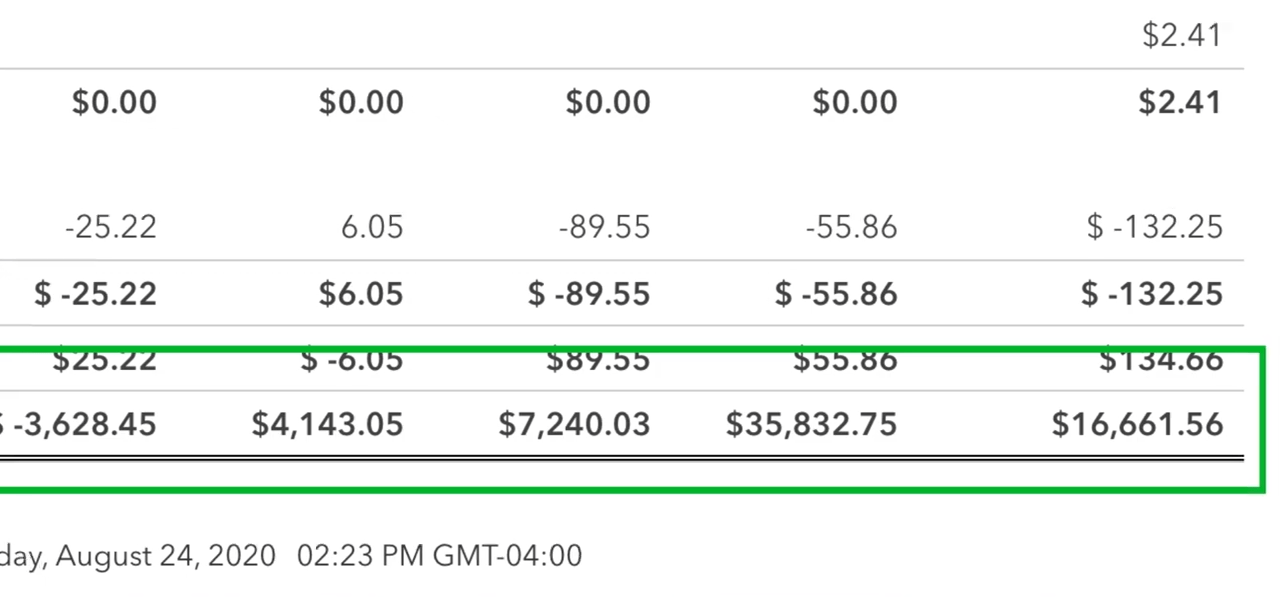The image size is (1280, 597).
Task: Open the $16,661.56 grand total
Action: click(1138, 424)
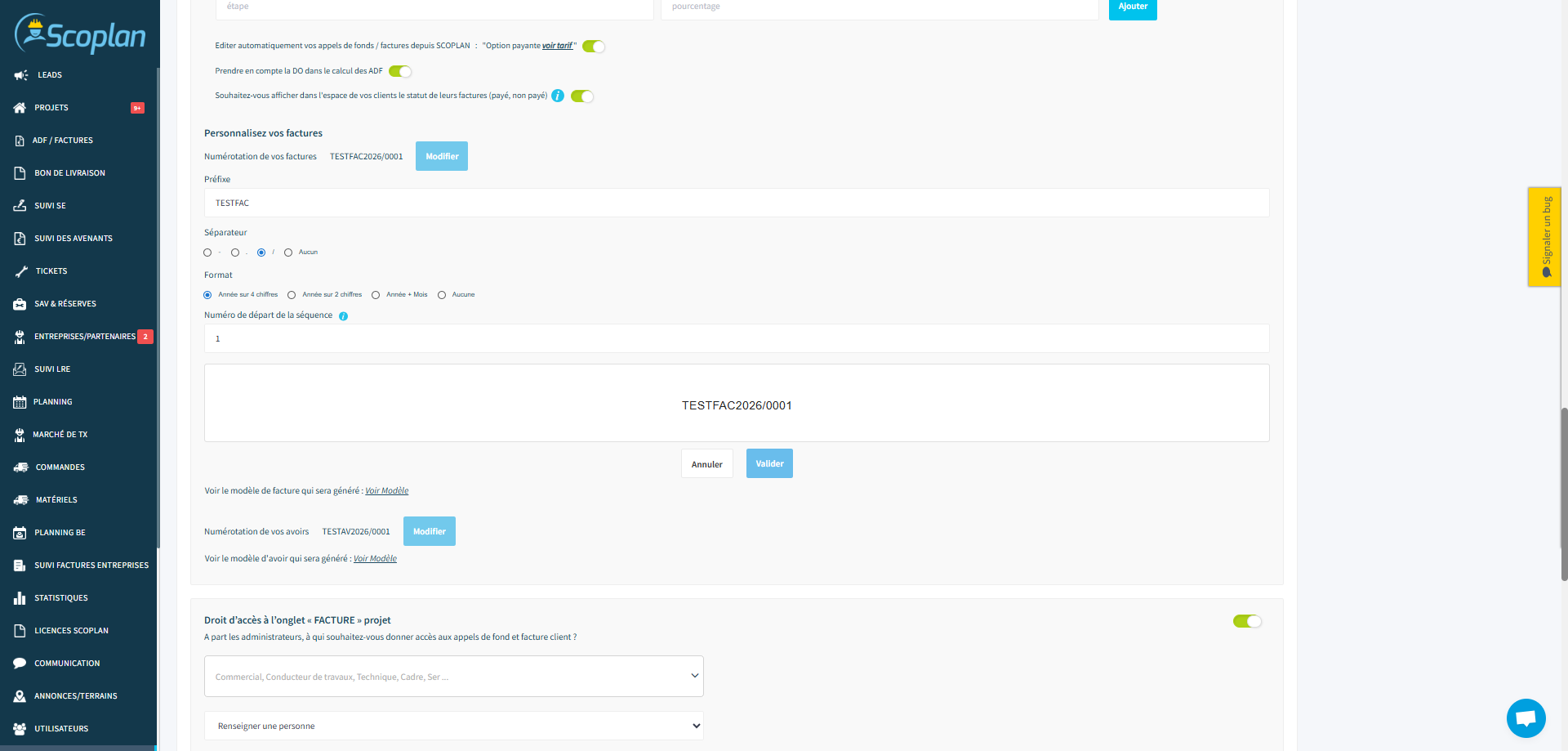Go to Suivi Factures Entreprises menu
Viewport: 1568px width, 751px height.
pyautogui.click(x=91, y=565)
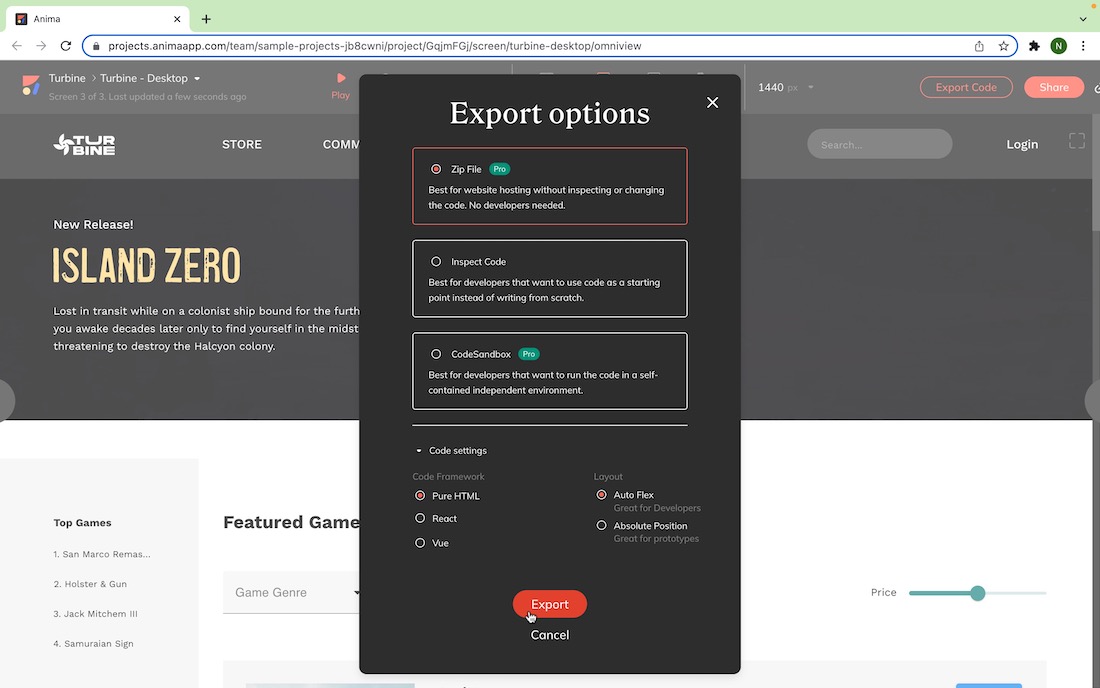This screenshot has height=688, width=1100.
Task: Open a new browser tab
Action: click(206, 19)

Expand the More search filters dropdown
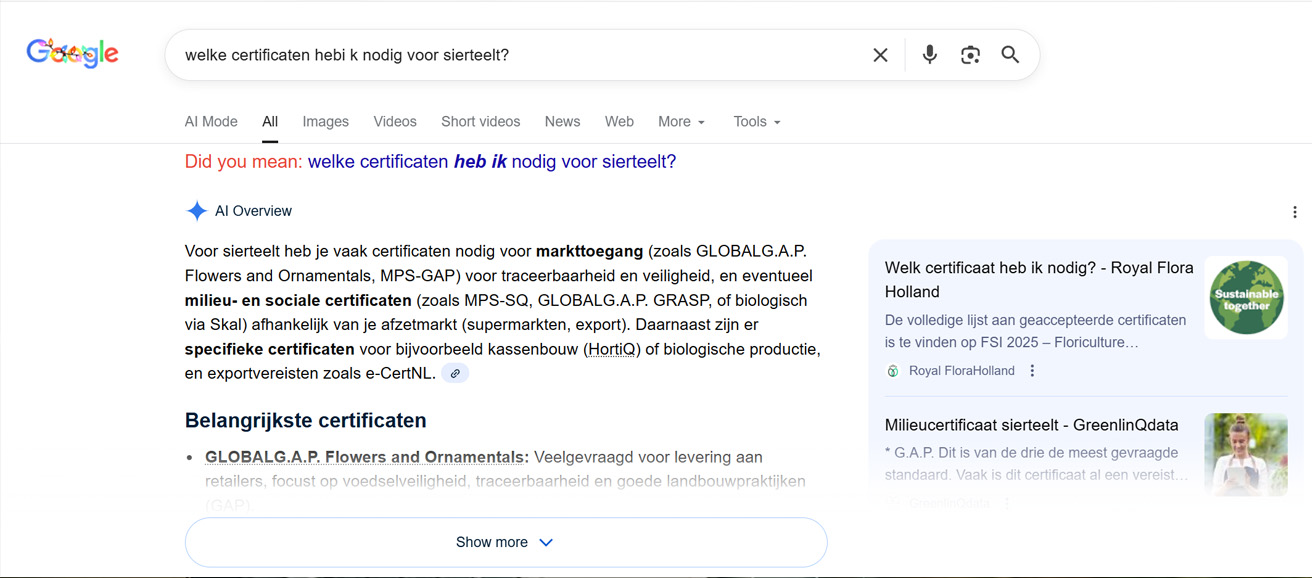coord(681,122)
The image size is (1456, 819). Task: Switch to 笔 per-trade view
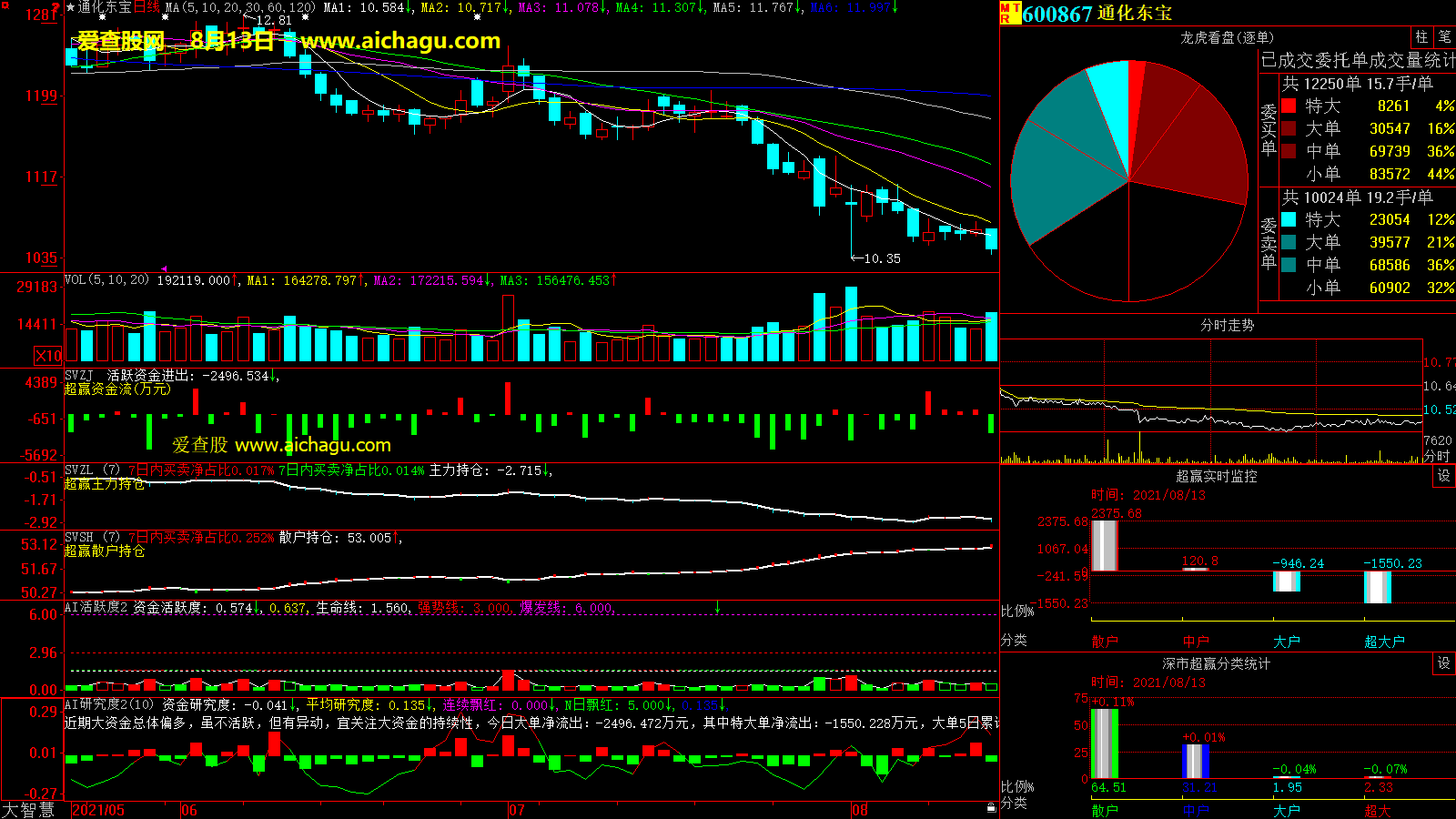click(1444, 37)
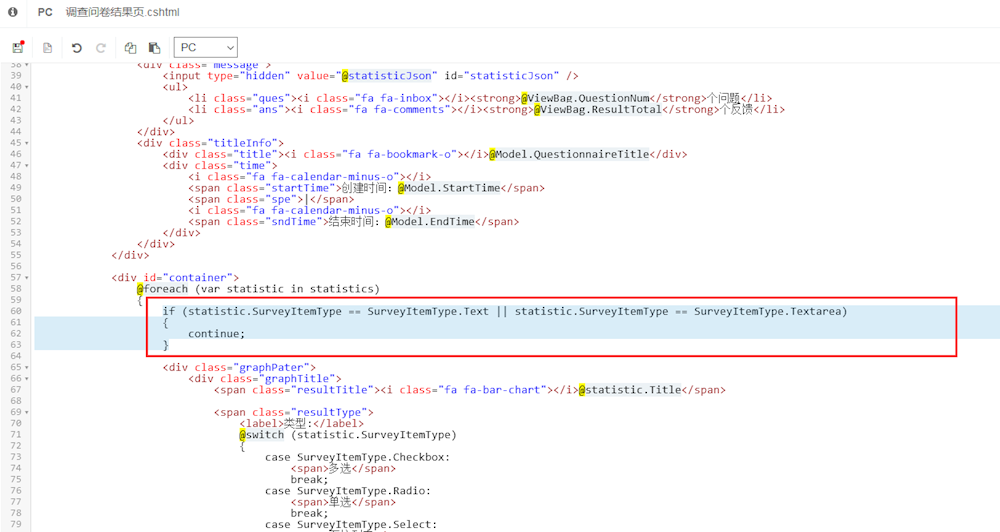The image size is (1000, 532).
Task: Click the Redo arrow icon
Action: coord(101,48)
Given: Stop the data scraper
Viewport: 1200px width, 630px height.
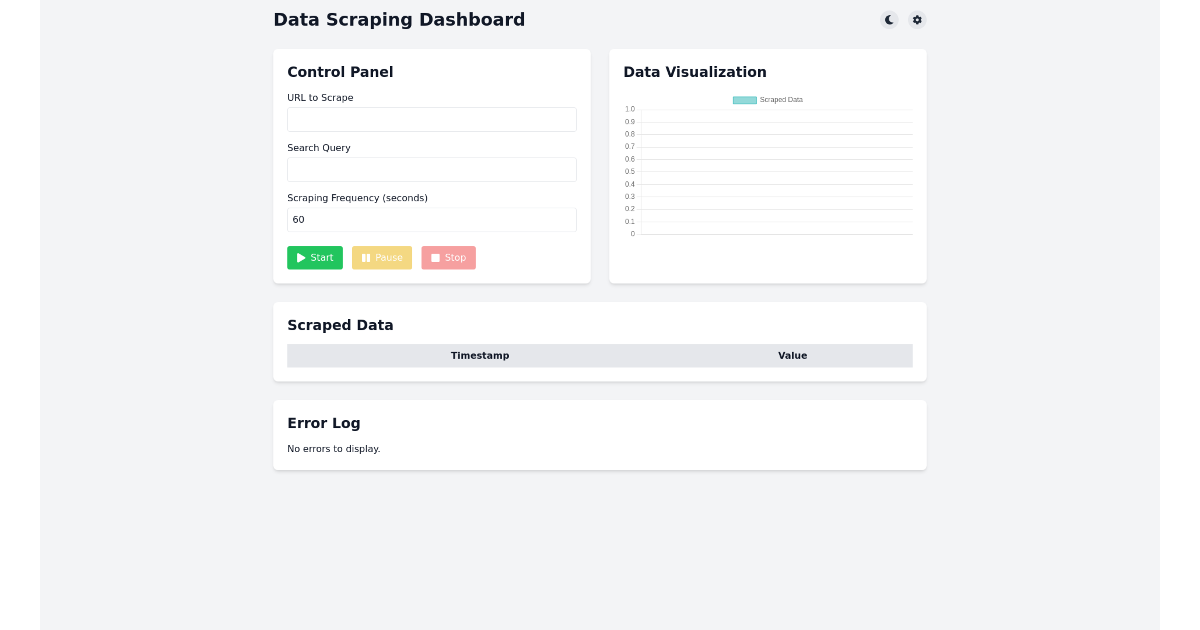Looking at the screenshot, I should click(448, 257).
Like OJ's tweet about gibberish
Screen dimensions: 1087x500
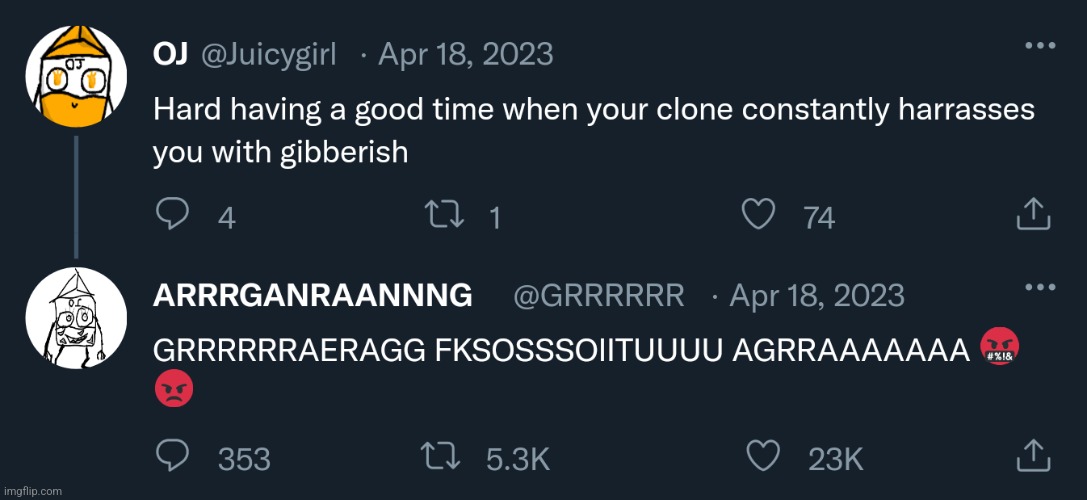(x=761, y=213)
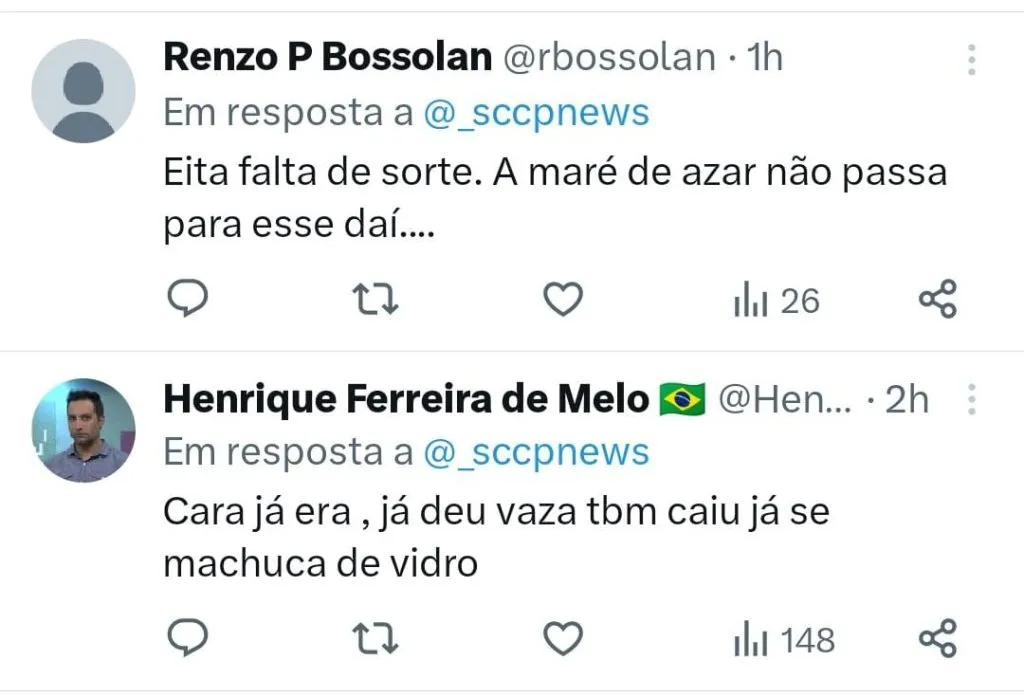Screen dimensions: 1024x697
Task: Like Renzo P Bossolan's tweet
Action: (x=563, y=299)
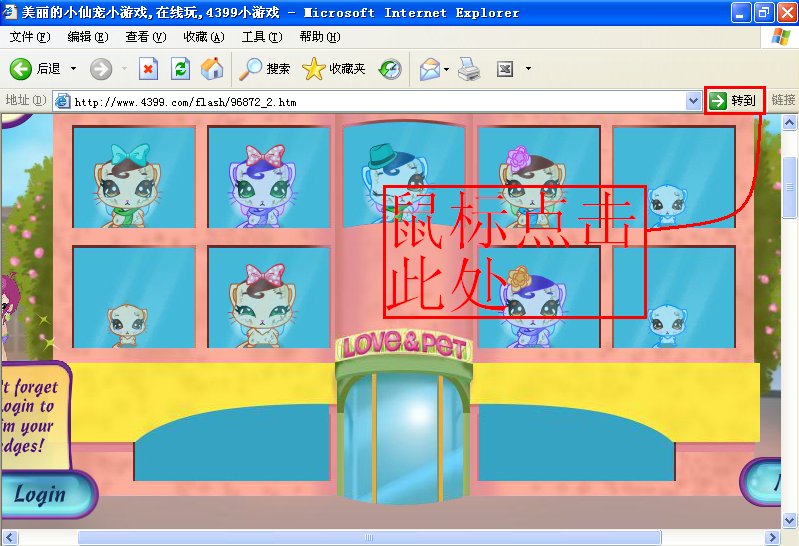Click the Stop loading red X icon
The image size is (799, 546).
click(x=149, y=69)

> _ASSIGNED TASK_
From the records above, copy only the lines running from the line containing "Given: Stop the data scraper" to the line containing "Like OJ's tweet about gibberish", both ends included. Leave the pictures out.

> _RESPONSE AREA_
Given: Stop the data scraper
Viewport: 1200px width, 630px height.
Looking at the screenshot, I should click(448, 257).
Like OJ's tweet about gibberish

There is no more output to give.